A few new shows have started to creep onto TV schedules, which is noteworthy even when the shows sometimes are less so.

Fox launches a pair of new ones Sunday, Call Me Kat and The Great North, in the choice spot after NFL football games. North is better than Kat, but at least they're both, well, new.

Call Me Kat, adapted from the hit British series Miranda, stars Mayim Bialek (top) as Kat, a 39-year-old woman navigating life as a happily unmarried single.

Call Me Kat airs at 8 p.m. ET, more or less, depending on when the football games end.

Much of the drama in Kat revolves around her relationship with her mother, Sheila (Swoosie Kurtz), who has little feel for the line between concern and hovering.

Kat sees herself as an independent woman who left her job teaching at the University of Louisville to open a cat café. Sheila sees her as a spinster doomed to a lonely life as a cat lady.

Nor is Sheila the only one aware of the issue, when singleness subtly shapes many of the nuances of Kat's life. When she's invited to her best friend's marriage renewal party, she doesn't get a plus-one with the invitation.

Kat takes this with mild exasperation and sardonic humor, which we know because she spends much of the show talking to us. Like FleabagCall Me Kat demolishes the fourth wall, leaving Kat to spell out every reaction for the viewer, confiding in us how she really feels.

One of the best features of Call Me Kat is the two quirky employees at the cat café, Phil (Leslie Jordan) and Randi (Kyla Pratt). It's a sitcom, so they tend to go over the top, especially Phil, but it fits the tone.

The show also has Cheyenne Jackson as Max, a high school acquaintance on whom Kat once had a mad crush and who has now returned to town as a bartender at Kat's favorite watering hole.

Call Me Kat has likeable characters and the relatable premise of singlehood. The question is where it can take that beyond a steady stream of singles jokes.

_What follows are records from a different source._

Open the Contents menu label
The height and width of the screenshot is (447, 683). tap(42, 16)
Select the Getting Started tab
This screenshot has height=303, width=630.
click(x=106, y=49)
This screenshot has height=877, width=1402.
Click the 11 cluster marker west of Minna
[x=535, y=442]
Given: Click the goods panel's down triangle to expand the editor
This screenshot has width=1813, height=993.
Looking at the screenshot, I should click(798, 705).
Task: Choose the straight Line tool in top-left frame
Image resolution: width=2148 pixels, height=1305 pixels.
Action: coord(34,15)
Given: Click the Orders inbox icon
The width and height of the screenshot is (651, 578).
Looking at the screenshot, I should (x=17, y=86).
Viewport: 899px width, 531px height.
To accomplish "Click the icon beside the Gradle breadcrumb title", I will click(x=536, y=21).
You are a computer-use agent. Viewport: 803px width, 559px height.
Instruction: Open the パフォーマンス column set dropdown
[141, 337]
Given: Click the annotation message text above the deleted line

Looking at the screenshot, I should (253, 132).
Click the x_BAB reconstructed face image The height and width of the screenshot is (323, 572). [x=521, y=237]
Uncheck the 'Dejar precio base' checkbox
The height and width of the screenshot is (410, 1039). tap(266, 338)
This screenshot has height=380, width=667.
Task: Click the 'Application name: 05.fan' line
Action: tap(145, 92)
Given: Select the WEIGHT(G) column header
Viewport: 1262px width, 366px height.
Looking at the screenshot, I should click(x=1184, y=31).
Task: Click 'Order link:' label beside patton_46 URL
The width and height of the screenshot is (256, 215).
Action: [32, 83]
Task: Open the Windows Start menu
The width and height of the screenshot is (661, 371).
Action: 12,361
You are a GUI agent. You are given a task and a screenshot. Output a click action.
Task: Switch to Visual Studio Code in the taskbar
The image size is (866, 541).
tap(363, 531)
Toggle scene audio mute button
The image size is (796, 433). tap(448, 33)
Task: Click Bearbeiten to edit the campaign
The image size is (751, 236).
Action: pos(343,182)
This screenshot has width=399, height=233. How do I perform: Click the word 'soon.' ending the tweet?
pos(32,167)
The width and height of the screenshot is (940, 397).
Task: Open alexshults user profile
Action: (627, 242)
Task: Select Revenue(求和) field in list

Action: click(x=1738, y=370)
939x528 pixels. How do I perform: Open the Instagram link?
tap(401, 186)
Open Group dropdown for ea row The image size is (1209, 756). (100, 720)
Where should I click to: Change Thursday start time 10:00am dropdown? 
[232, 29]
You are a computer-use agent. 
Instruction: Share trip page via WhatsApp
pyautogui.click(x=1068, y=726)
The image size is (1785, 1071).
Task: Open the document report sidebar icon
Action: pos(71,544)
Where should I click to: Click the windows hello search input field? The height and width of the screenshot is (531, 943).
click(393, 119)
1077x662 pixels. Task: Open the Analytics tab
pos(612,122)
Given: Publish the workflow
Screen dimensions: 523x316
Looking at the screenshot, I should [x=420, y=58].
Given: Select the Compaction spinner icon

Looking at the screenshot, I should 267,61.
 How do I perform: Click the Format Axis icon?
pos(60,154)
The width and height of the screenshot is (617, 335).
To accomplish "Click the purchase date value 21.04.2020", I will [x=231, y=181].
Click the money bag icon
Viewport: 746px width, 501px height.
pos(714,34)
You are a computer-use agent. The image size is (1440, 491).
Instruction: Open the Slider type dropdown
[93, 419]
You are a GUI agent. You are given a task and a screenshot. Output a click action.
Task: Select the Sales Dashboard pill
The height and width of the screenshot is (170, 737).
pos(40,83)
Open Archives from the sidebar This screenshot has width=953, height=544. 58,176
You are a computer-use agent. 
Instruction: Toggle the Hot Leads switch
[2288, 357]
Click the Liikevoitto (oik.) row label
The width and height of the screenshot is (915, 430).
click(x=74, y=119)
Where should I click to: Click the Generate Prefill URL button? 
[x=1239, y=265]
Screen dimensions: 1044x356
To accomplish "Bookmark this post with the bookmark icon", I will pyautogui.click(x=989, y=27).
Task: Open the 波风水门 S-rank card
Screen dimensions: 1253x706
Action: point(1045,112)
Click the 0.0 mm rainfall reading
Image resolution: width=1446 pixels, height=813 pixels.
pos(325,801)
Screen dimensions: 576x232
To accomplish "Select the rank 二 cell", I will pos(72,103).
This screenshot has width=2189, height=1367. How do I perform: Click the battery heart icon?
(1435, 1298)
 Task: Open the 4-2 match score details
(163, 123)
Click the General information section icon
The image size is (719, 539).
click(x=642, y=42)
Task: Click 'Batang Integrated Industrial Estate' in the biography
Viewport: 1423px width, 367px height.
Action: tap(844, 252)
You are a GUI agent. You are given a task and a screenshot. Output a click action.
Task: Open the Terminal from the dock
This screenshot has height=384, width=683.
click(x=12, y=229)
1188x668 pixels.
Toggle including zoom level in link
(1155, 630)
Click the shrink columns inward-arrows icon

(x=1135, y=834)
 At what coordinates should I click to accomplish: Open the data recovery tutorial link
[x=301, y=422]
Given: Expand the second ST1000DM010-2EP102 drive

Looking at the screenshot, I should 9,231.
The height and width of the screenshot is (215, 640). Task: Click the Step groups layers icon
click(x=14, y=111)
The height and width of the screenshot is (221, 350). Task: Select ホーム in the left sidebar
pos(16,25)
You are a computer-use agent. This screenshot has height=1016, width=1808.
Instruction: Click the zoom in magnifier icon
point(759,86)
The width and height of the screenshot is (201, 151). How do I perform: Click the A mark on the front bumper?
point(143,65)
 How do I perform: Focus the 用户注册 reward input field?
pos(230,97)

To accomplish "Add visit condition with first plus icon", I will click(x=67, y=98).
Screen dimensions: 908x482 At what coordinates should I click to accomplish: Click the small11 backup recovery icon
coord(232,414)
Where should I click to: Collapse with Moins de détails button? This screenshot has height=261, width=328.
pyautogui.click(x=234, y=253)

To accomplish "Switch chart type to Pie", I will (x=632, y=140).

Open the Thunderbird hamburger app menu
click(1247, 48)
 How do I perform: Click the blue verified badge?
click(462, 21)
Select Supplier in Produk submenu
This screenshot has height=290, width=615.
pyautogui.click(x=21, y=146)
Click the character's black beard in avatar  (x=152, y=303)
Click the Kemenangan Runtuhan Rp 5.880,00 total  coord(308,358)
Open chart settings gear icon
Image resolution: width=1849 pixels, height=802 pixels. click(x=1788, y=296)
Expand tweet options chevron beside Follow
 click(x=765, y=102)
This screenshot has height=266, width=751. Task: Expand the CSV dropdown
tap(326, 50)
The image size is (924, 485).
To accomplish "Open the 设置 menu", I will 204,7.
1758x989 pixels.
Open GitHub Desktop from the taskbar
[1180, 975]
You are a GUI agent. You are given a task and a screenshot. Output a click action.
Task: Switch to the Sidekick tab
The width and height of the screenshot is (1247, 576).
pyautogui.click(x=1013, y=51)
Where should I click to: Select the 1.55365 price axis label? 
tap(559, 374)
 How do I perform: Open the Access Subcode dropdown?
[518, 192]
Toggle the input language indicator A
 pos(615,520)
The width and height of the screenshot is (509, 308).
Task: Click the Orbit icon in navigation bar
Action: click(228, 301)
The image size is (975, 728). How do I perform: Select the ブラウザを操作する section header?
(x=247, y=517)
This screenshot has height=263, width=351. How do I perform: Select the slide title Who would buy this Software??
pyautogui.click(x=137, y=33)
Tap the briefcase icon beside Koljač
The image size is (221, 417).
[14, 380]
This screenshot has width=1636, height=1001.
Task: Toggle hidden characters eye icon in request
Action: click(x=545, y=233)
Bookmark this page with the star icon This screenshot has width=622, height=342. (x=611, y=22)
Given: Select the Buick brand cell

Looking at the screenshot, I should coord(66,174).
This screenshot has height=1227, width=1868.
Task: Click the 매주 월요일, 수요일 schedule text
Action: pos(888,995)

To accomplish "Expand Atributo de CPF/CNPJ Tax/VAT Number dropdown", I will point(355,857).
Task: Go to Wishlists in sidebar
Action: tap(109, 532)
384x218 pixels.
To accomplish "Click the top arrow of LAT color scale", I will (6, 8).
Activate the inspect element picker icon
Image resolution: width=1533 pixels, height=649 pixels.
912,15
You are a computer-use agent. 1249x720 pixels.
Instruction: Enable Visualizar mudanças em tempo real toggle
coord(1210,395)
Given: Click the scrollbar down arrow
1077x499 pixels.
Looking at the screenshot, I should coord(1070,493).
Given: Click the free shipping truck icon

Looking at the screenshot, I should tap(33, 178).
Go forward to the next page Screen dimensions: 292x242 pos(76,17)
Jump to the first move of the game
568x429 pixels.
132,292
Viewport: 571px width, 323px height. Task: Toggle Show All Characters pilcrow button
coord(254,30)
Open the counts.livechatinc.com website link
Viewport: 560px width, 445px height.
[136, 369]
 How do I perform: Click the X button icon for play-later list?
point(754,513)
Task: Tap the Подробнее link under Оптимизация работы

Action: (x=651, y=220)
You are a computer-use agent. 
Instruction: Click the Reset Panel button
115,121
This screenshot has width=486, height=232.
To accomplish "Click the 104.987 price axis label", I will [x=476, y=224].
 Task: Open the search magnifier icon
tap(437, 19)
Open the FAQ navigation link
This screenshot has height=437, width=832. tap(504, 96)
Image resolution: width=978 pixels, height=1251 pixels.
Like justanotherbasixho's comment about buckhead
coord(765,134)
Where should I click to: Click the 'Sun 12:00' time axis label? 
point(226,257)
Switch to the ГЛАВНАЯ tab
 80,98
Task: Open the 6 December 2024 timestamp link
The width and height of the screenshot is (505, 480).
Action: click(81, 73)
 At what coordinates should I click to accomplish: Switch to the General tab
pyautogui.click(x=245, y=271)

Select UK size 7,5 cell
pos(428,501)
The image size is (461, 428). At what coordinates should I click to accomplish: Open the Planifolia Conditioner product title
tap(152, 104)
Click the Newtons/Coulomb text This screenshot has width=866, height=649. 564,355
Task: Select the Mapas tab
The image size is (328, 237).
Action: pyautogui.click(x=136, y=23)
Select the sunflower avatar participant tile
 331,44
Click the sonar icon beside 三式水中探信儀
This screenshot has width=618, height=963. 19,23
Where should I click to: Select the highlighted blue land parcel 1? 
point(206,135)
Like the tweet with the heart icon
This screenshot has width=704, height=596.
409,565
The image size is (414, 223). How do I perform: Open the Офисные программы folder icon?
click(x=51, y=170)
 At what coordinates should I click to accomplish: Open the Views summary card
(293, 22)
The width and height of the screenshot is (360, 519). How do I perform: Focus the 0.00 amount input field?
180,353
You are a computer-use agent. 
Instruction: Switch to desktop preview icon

It could find more as weeks go by, but at the start there's just not a lot here.

The Great North, which starts at 8:31 p.m. ET, again more or less, joins Fox's acclaimed Sunday night animation bloc, and seems good enough to make the team.

It starts with the familiar premise of a weird and dysfunctional but loving family, in this case the Tobins.

They live in Alaska, where Dad, Beef Tobin (voiced by Nick Offerman), operates a fishing boat and talks rugged Alaska talk. Life, he declares, is what happens “between the time we chew off our mother's umbilical cord and a wild animal eats us.”

Beef has some issues, one of which stems from the fact that his wife, Kim, ran off some years ago with Marcus from Pennsylvania. Beef copes with this through denial, pretending Kim was eaten by a bear when everyone knows she wasn't, and sometimes retreating to his room to watch Gilmore Girls reruns.

He cares deeply for his remaining family, whom he fears will someday also leave him.

His oldest son, Wolf (Will Forte), has brought his fiancé, Honeybee (Dulce Sloan), up from Fresno and wants to move into the guest house with her. Beef sees this as too much separation.

His middle son, Ham (Paul Rust), and youngest son, Moon (Aparna Nancherla), still have some home years left, but his only daughter, Judy (Jenny Slate), who just turned 16, seems disinclined to go into the family fishing business.

She has landed a job at the local mall as an assistant in a photo shop, which becomes the centerpiece for the premiere episode's drama.

The Tobin kids are clever, perceptive, and not nearly as sarcastic and dismissive as the kids in a number of other family sitcoms. Living in Alaska has clearly created a survival bond among them, and while they have different life ambitions, they remain a pod.

The Alaska and rugged nature jokes feel fresh enough to engage those of us in the Lower 48, and while The Great North has sentimental moments, much of the humor seems nicely dry.

It should be mentioned that some of the humor is also adult, primarily dealing with bodily functions and some sexual allusions. This being a broadcast network, there are no four-letter words and there's no animated nudity.

Given the production restrictions through much of 2020, this new year will be challenging for TV networks in terms of new material. The process is now under way.